*** Data provided Section Begins ***

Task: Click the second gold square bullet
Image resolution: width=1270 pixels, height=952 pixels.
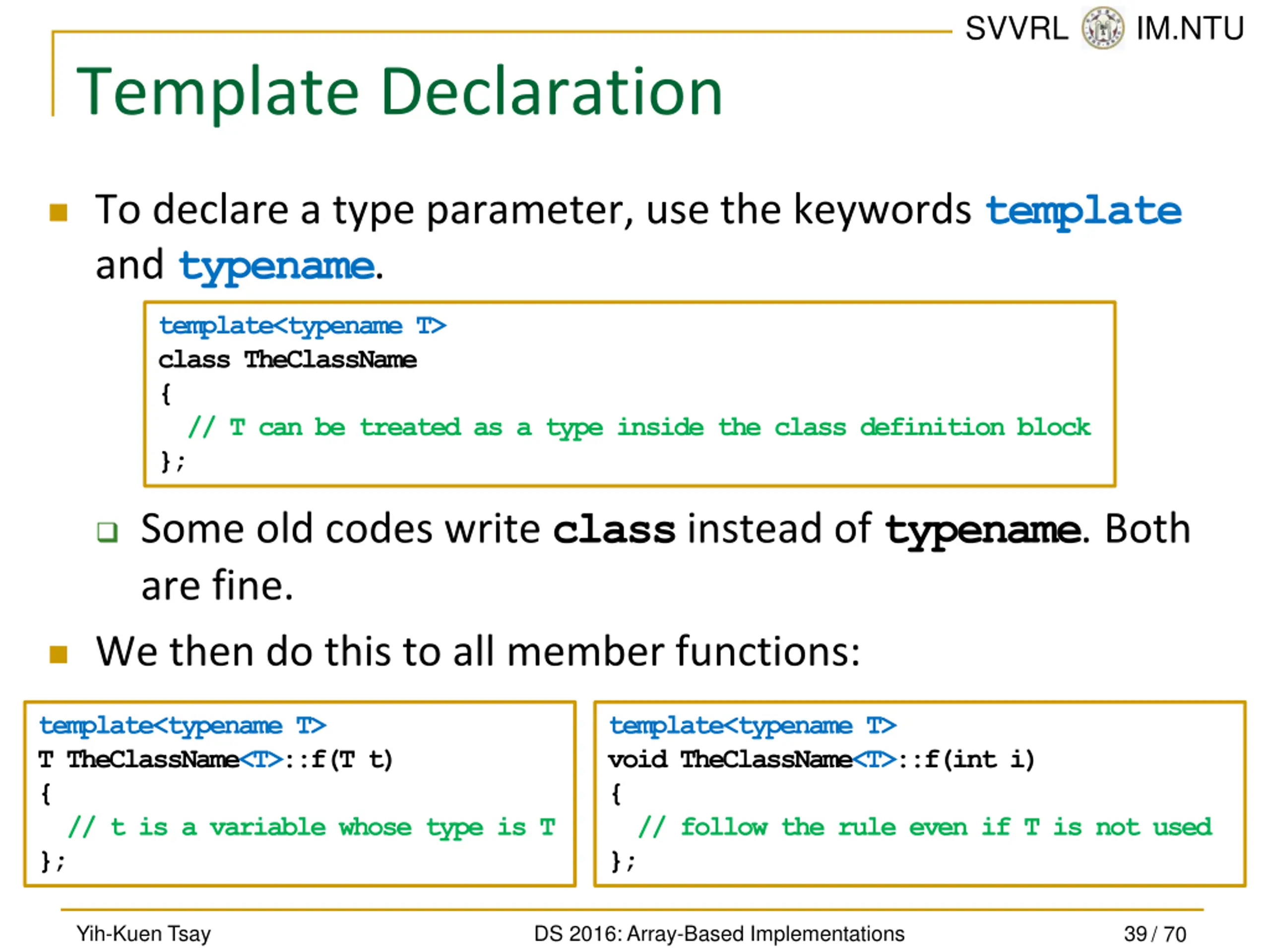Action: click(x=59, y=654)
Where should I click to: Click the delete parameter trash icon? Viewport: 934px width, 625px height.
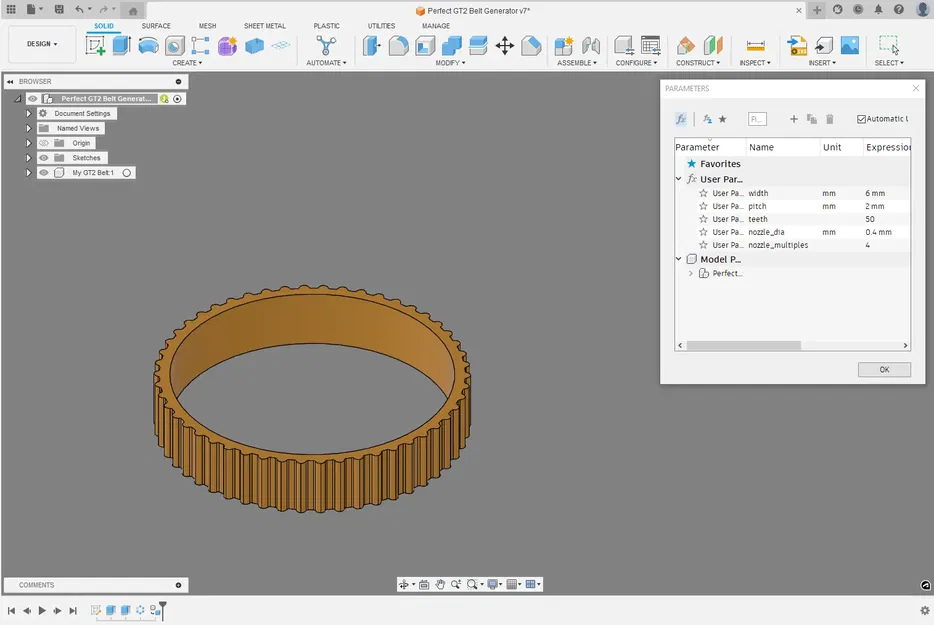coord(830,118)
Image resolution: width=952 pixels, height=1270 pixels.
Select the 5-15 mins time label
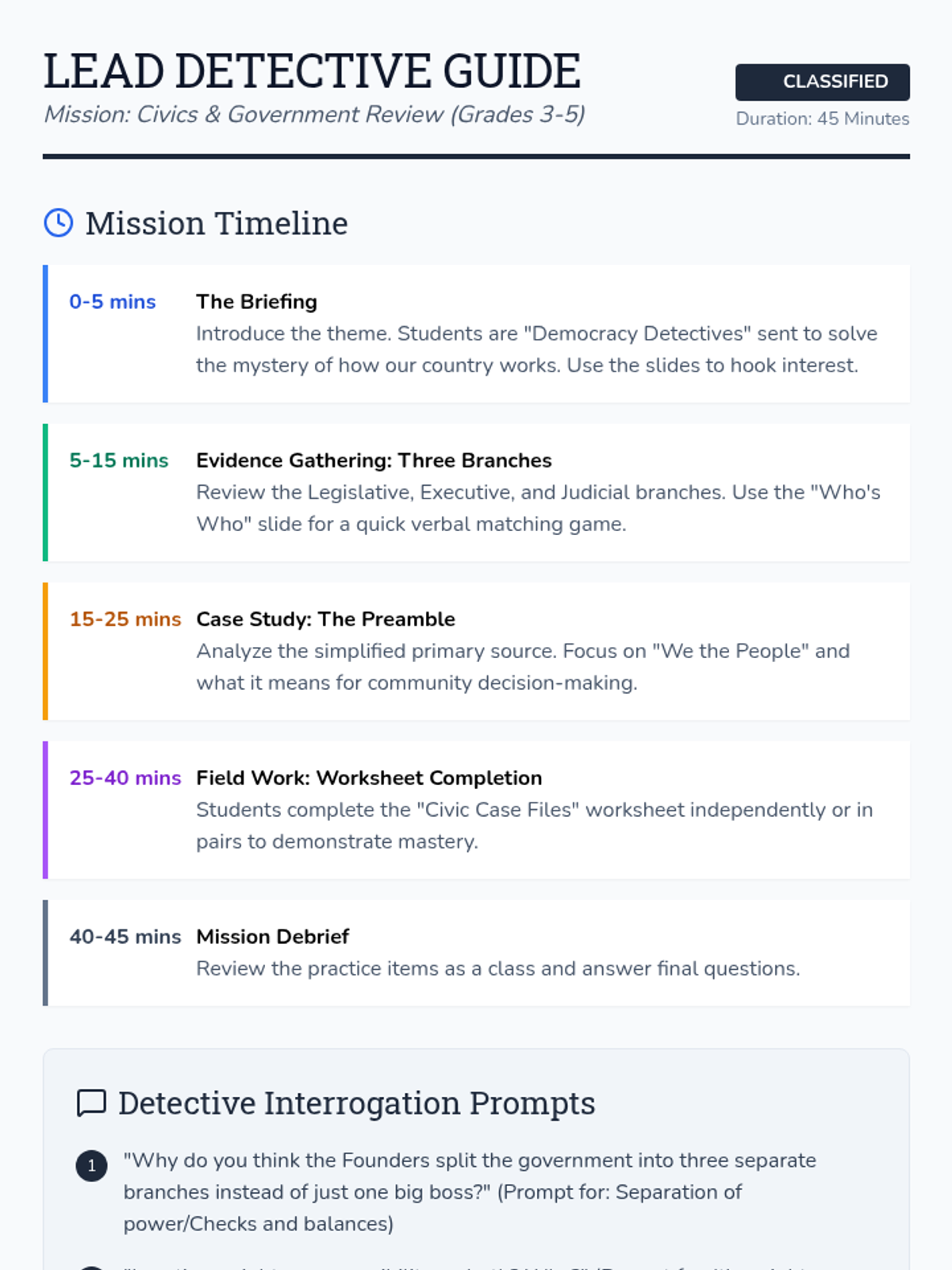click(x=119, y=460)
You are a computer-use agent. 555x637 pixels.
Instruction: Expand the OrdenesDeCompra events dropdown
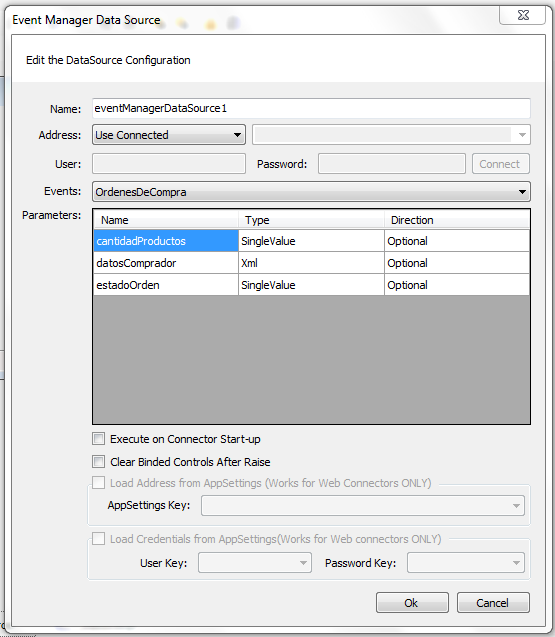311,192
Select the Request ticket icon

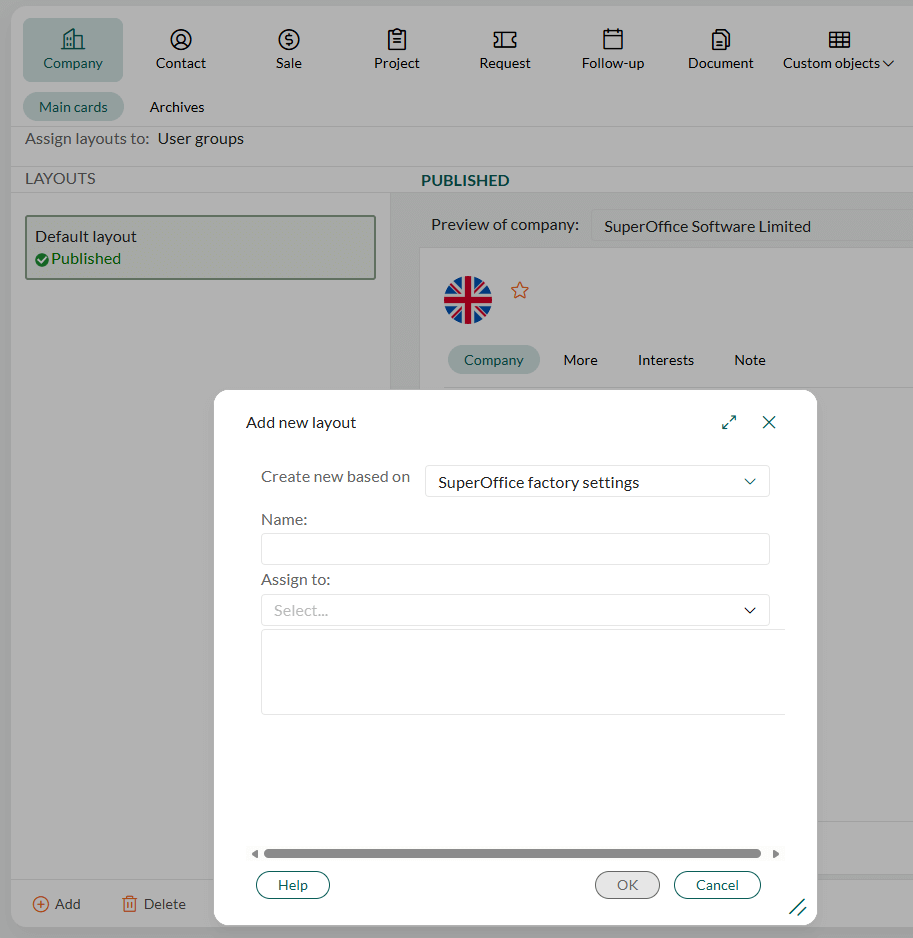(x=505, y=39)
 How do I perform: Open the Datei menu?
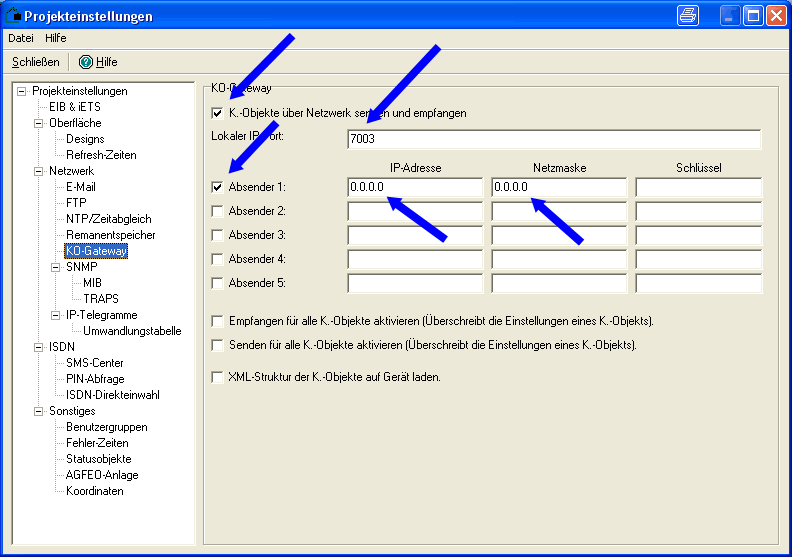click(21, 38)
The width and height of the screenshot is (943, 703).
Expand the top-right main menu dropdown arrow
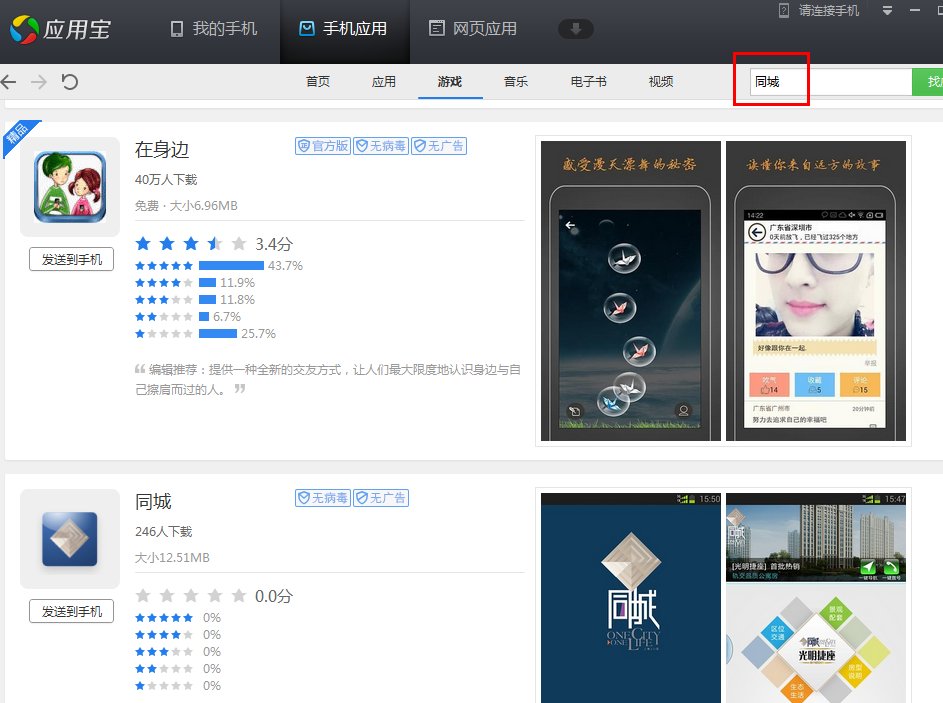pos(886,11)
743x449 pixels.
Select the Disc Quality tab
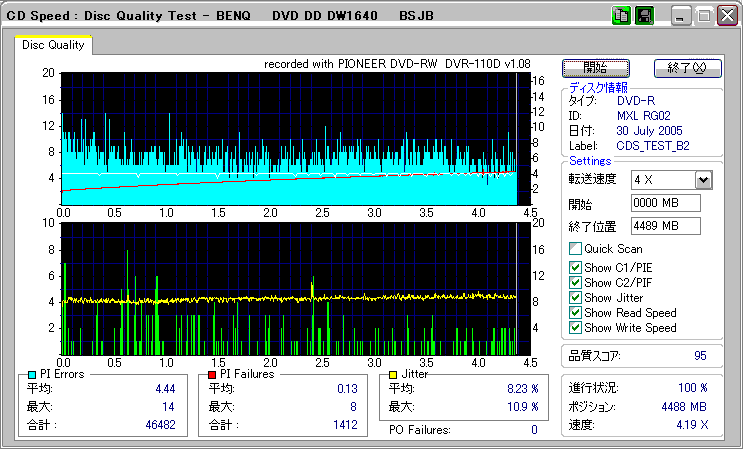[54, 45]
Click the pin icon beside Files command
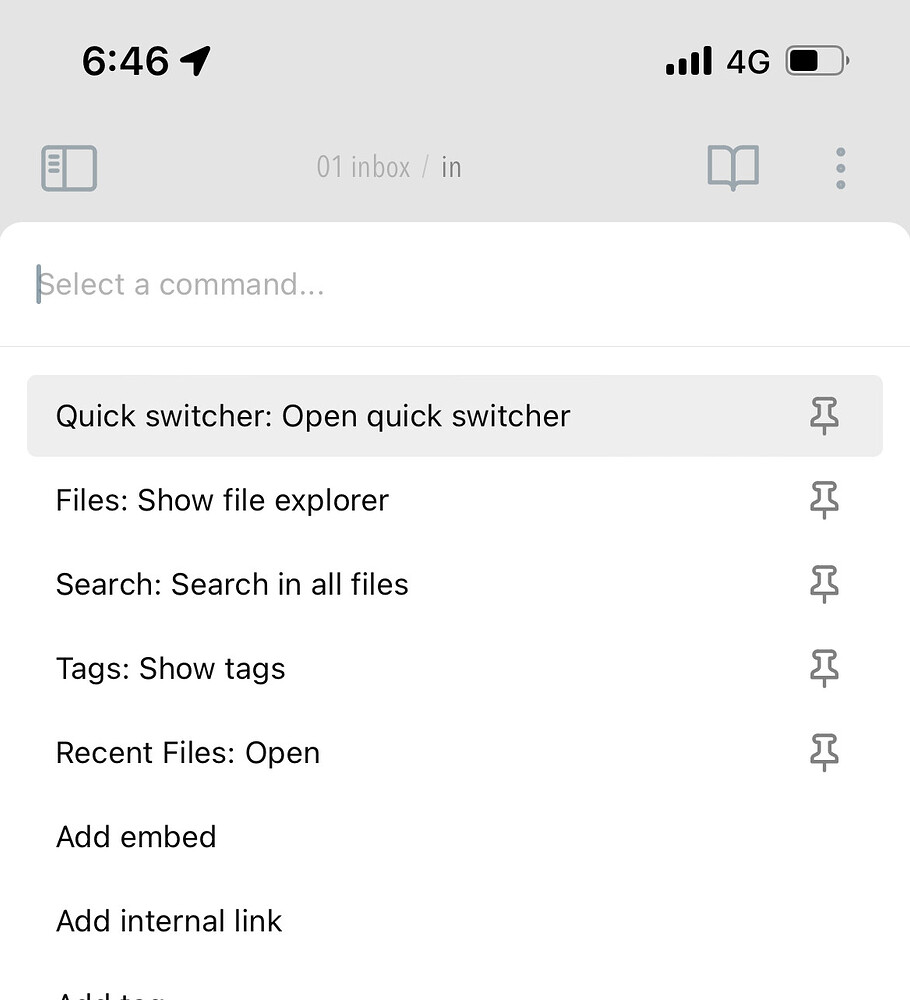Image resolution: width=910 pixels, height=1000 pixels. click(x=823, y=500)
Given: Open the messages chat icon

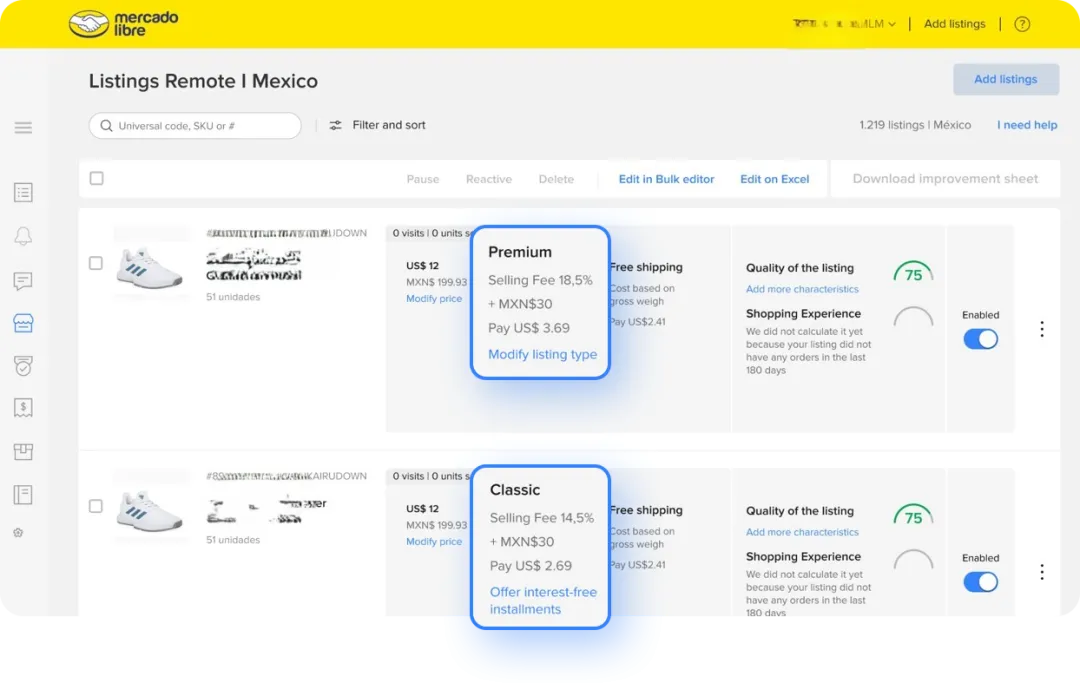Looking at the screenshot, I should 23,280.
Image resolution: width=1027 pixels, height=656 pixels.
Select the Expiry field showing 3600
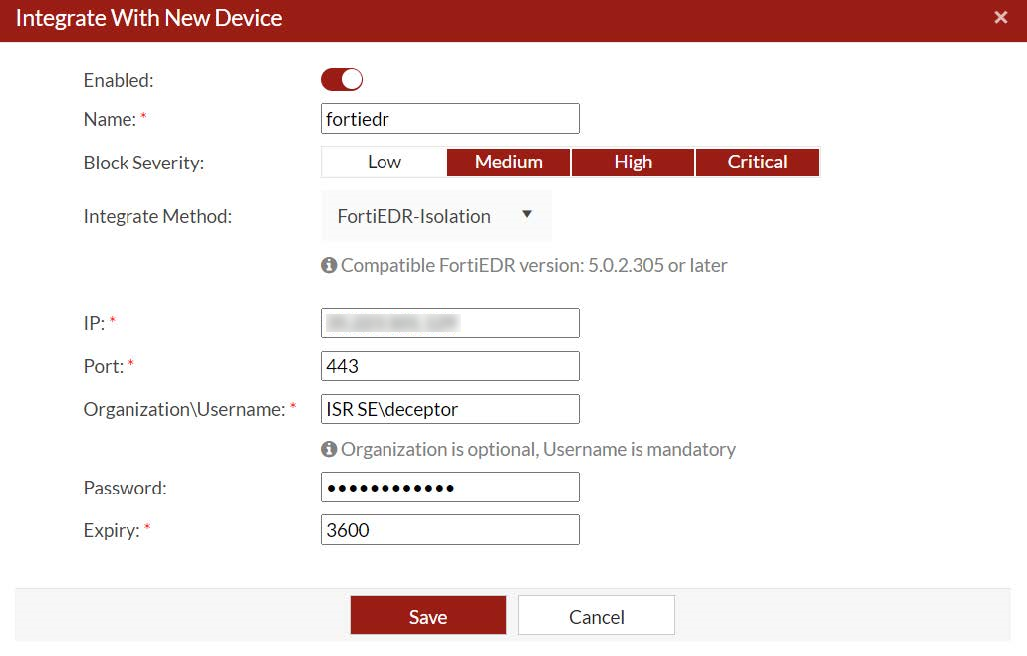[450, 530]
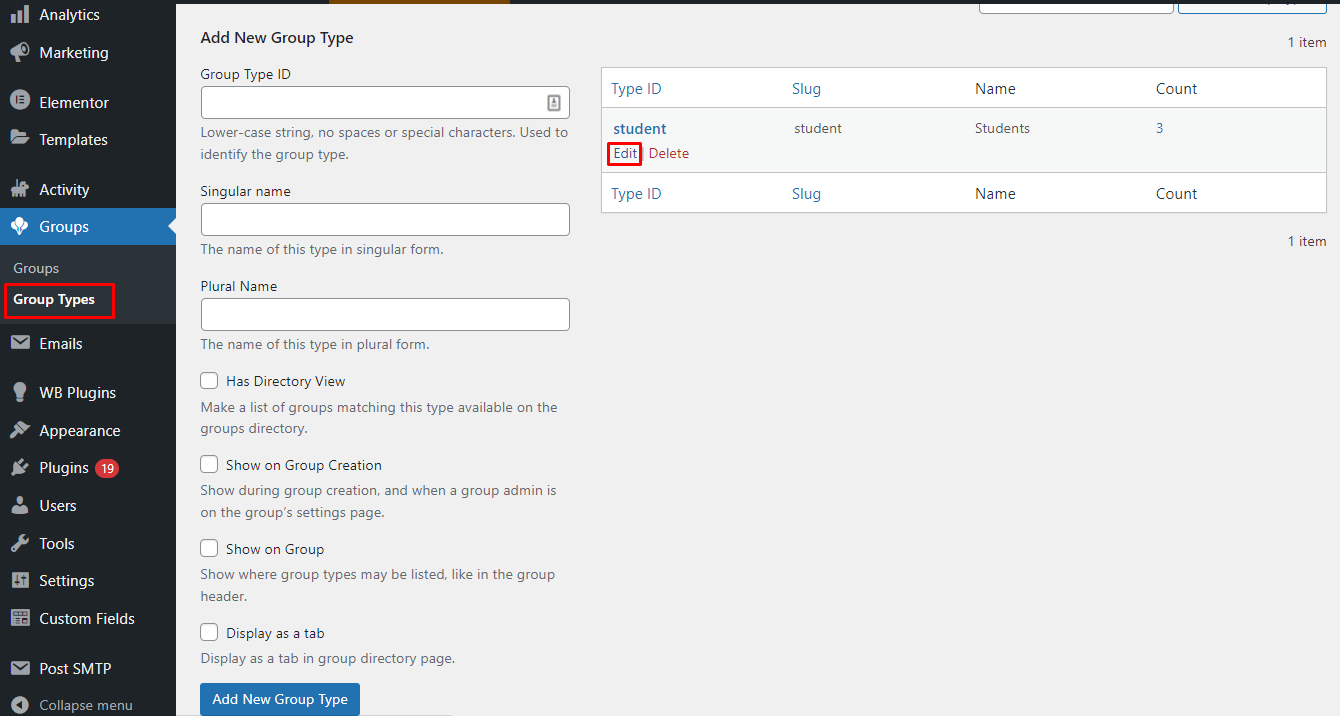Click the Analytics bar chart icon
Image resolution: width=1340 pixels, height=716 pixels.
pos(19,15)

*** Data provided Section Ends ***

__Exercise goal__: Type out all of the records exactly, leaving out any picture.

__Result__:
Task: Click the second gold square bullet
Image resolution: width=1270 pixels, height=952 pixels.
Action: click(x=59, y=654)
Where should I click to: Click the delete parameter trash icon? Viewport: 934px width, 625px height.
coord(830,118)
Image resolution: width=952 pixels, height=1270 pixels.
Select the 5-15 mins time label
click(x=119, y=460)
You are a computer-use agent. 555x637 pixels.
Instruction: Expand the OrdenesDeCompra events dropdown
311,192
Select the Request ticket icon

(x=505, y=39)
 How do I perform: Open the Datei menu?
click(21, 38)
The width and height of the screenshot is (943, 703).
Expand the top-right main menu dropdown arrow
pos(886,11)
743x449 pixels.
Select the Disc Quality tab
[54, 45]
Click the pin icon beside Files command
Image resolution: width=910 pixels, height=1000 pixels. click(x=823, y=500)
Given: Open the messages chat icon

Looking at the screenshot, I should 23,280.
Image resolution: width=1027 pixels, height=656 pixels.
Select the Expiry field showing 3600
[450, 530]
Click the Analytics bar chart icon
Image resolution: width=1340 pixels, height=716 pixels.
pos(19,15)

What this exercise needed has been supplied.